As has been noted in this space, federal funding for Planned Parenthood took on a surprisingly prominent role during Tuesday’s presidential debate. On four separate occasions, President Obama criticized Governor Romney for pledging to defund Planned Parenthood. President Obama even promoted the claim that Planned Parenthood does mammograms, recently exposed by NRO for the falsehood that it is. All of this was certainly not coincidental. The Obama campaign’s internal research obviously must show that Planned Parenthood funding appeals to a segment of voters.
Mitt Romney seemed content to avoid the issue. He defended himself on contraception, stating that “every woman in America should have access to contraceptives.” However, when it came to federal funding for Planned Parenthood, Romney could have used the test for federal programs he introduced in the first debate, and said that subsidizing the nation’s largest abortion provider is not so critical it is worth borrowing money from China to pay for it. He could have added that this is especially the case considering that there are allegations that Planned Parenthood has misused Medicaid funds, and that the organization is under congressional investigation for a range of potentially criminal misdeeds.

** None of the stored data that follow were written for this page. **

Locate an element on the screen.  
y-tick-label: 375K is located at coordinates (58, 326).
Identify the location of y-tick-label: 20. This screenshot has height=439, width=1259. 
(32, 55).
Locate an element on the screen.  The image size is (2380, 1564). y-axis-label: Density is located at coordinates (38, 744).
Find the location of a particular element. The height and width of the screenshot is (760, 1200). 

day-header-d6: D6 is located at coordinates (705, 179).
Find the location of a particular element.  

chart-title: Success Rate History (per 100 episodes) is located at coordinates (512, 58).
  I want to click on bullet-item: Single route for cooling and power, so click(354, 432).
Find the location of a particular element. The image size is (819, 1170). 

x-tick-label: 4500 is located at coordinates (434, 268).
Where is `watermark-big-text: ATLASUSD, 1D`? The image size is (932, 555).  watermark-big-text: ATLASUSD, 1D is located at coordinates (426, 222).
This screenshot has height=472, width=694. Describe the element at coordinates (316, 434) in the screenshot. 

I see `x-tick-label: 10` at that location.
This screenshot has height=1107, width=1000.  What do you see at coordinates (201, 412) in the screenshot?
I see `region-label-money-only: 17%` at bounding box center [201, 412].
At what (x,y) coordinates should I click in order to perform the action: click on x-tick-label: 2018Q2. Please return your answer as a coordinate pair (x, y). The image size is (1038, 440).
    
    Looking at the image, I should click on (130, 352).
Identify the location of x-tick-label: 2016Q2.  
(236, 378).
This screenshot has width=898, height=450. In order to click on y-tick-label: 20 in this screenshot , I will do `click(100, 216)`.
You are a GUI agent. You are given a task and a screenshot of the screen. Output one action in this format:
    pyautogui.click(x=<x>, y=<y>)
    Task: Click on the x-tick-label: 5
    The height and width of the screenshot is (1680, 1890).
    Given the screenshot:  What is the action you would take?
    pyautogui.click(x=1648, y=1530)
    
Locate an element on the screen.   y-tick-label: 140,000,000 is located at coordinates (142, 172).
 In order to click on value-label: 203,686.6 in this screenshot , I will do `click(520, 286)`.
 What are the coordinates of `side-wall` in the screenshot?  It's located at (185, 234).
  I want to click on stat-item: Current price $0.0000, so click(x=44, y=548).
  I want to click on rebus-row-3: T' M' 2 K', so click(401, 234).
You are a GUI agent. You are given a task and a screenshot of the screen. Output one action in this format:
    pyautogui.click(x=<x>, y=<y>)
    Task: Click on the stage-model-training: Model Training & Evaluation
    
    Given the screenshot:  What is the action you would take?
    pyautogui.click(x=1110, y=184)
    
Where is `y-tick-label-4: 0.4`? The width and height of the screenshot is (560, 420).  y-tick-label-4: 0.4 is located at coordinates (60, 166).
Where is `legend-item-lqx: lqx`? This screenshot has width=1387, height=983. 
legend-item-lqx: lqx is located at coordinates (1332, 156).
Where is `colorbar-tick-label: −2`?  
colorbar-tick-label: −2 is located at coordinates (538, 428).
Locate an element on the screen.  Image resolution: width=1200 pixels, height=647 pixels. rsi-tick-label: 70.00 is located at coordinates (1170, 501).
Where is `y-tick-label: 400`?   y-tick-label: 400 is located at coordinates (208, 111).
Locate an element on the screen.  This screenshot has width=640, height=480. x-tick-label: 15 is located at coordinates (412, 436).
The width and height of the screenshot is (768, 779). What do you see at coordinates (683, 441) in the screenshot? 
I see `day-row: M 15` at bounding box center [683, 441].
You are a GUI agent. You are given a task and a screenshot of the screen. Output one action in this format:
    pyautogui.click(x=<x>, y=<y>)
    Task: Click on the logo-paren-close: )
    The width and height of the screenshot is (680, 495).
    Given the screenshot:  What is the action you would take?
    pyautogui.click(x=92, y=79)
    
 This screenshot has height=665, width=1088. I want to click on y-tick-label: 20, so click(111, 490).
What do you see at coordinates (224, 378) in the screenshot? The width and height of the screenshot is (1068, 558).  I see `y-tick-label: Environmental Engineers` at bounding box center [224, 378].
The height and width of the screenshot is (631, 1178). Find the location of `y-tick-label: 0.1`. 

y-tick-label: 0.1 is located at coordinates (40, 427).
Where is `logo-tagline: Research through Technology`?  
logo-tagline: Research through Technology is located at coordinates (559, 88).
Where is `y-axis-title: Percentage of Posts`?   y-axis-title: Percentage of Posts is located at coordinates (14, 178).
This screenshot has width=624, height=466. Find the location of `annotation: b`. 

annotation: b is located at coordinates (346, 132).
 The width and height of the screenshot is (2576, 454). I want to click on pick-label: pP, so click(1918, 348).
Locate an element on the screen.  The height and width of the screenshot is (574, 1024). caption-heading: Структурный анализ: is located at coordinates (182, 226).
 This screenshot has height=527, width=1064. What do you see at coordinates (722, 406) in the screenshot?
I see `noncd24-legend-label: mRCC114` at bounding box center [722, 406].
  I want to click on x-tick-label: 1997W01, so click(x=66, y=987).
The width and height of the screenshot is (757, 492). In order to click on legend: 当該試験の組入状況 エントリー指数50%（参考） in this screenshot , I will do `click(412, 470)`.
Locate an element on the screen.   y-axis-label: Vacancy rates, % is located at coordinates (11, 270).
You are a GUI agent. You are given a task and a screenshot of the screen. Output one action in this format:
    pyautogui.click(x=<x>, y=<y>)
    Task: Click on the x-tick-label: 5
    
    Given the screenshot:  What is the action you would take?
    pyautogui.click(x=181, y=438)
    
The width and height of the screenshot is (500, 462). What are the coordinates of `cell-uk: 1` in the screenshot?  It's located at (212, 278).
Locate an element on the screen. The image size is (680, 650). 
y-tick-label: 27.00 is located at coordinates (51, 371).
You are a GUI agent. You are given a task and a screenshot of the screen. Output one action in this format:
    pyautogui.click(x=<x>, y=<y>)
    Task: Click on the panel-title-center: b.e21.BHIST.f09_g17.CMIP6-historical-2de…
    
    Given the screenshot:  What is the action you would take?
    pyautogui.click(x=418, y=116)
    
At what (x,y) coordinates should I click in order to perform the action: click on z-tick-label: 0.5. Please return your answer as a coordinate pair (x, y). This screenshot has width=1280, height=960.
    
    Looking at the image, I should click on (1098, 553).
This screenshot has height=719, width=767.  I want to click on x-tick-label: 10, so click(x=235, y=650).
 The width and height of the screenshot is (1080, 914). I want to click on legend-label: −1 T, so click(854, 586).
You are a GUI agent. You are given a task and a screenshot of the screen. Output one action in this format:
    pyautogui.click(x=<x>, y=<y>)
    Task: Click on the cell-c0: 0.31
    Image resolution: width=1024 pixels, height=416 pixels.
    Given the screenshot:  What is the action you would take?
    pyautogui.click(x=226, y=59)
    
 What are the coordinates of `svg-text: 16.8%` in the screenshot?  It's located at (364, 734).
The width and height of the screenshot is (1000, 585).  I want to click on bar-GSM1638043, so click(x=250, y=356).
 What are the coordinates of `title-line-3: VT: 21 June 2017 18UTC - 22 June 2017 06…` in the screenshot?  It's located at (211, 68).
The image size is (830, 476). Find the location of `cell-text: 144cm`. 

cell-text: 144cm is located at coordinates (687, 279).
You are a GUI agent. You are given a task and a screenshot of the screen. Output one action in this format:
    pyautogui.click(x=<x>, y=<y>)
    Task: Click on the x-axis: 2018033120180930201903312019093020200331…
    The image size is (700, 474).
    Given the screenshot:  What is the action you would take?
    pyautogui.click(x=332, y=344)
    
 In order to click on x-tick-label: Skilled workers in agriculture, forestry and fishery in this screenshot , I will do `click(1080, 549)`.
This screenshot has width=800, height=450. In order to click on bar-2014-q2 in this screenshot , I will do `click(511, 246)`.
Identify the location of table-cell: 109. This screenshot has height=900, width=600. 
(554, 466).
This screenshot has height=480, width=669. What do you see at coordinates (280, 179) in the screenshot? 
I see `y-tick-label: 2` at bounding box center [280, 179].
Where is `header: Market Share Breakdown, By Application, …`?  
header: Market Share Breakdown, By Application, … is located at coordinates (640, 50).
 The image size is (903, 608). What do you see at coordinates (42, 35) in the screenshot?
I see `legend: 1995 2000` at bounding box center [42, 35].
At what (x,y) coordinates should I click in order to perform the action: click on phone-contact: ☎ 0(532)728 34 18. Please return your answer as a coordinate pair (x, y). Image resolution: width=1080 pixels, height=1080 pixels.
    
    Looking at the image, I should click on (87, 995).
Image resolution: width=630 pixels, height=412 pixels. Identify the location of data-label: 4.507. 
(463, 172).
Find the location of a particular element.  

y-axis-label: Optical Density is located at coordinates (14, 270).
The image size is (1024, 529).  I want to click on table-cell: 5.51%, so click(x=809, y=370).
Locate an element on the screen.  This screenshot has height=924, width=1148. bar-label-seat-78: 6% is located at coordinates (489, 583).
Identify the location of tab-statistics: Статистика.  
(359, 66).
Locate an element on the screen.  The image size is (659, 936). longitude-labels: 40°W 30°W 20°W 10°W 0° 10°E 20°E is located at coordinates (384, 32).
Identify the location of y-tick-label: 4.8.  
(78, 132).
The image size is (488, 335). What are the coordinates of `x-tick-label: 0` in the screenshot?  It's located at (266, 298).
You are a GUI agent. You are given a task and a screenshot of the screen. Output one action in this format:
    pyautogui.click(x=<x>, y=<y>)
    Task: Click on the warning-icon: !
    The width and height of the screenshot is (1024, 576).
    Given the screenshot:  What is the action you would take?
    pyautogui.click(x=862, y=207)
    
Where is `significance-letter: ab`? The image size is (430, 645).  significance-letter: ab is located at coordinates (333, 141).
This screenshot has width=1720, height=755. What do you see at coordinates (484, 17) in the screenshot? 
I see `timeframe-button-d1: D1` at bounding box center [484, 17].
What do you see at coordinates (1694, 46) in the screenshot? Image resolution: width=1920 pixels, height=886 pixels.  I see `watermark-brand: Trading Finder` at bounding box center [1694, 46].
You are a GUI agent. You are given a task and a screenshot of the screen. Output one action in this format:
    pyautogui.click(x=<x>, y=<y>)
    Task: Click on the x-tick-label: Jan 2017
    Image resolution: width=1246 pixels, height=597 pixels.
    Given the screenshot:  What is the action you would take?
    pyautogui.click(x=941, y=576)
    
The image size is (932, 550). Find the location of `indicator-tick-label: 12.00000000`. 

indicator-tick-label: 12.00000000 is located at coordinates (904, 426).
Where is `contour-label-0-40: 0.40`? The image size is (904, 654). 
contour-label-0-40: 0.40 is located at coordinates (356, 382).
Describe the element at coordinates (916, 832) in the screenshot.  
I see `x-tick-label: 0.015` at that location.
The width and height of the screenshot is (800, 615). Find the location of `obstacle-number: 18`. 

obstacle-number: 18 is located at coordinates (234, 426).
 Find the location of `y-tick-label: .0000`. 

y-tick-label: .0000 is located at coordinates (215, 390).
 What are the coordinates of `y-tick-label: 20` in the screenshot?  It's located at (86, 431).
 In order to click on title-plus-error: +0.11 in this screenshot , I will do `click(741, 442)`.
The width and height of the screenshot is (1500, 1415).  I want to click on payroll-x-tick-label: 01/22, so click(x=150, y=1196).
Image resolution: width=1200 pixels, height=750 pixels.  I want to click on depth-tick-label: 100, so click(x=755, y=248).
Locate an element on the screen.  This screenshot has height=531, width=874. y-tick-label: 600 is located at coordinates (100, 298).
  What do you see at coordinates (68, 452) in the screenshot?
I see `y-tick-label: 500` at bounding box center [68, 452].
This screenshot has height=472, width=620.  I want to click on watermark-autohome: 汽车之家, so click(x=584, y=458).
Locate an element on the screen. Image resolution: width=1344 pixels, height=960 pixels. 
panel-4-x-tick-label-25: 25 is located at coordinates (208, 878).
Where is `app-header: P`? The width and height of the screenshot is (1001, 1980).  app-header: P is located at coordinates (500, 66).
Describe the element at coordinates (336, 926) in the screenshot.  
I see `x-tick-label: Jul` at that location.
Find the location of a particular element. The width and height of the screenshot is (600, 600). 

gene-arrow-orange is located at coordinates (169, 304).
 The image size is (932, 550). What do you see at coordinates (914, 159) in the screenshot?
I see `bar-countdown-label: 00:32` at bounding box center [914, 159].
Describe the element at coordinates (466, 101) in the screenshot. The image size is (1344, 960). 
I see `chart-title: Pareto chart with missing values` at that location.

Romney’s reluctance to engage President Obama on Planned Parenthoood funding should be of interest to pro-lifers. The LiveAction sting videos and other pro-life efforts have succeeded in tarnishing Planned Parenthood reputation in conservative circles, but unfortunately, Planned Parenthood’s reputation remains solid elsewhere. But pro-lifers can still take heart: The fact that federal funding for Planned Parenthood is now a salient issue during Presidential debates is good evidence of pro-life progress.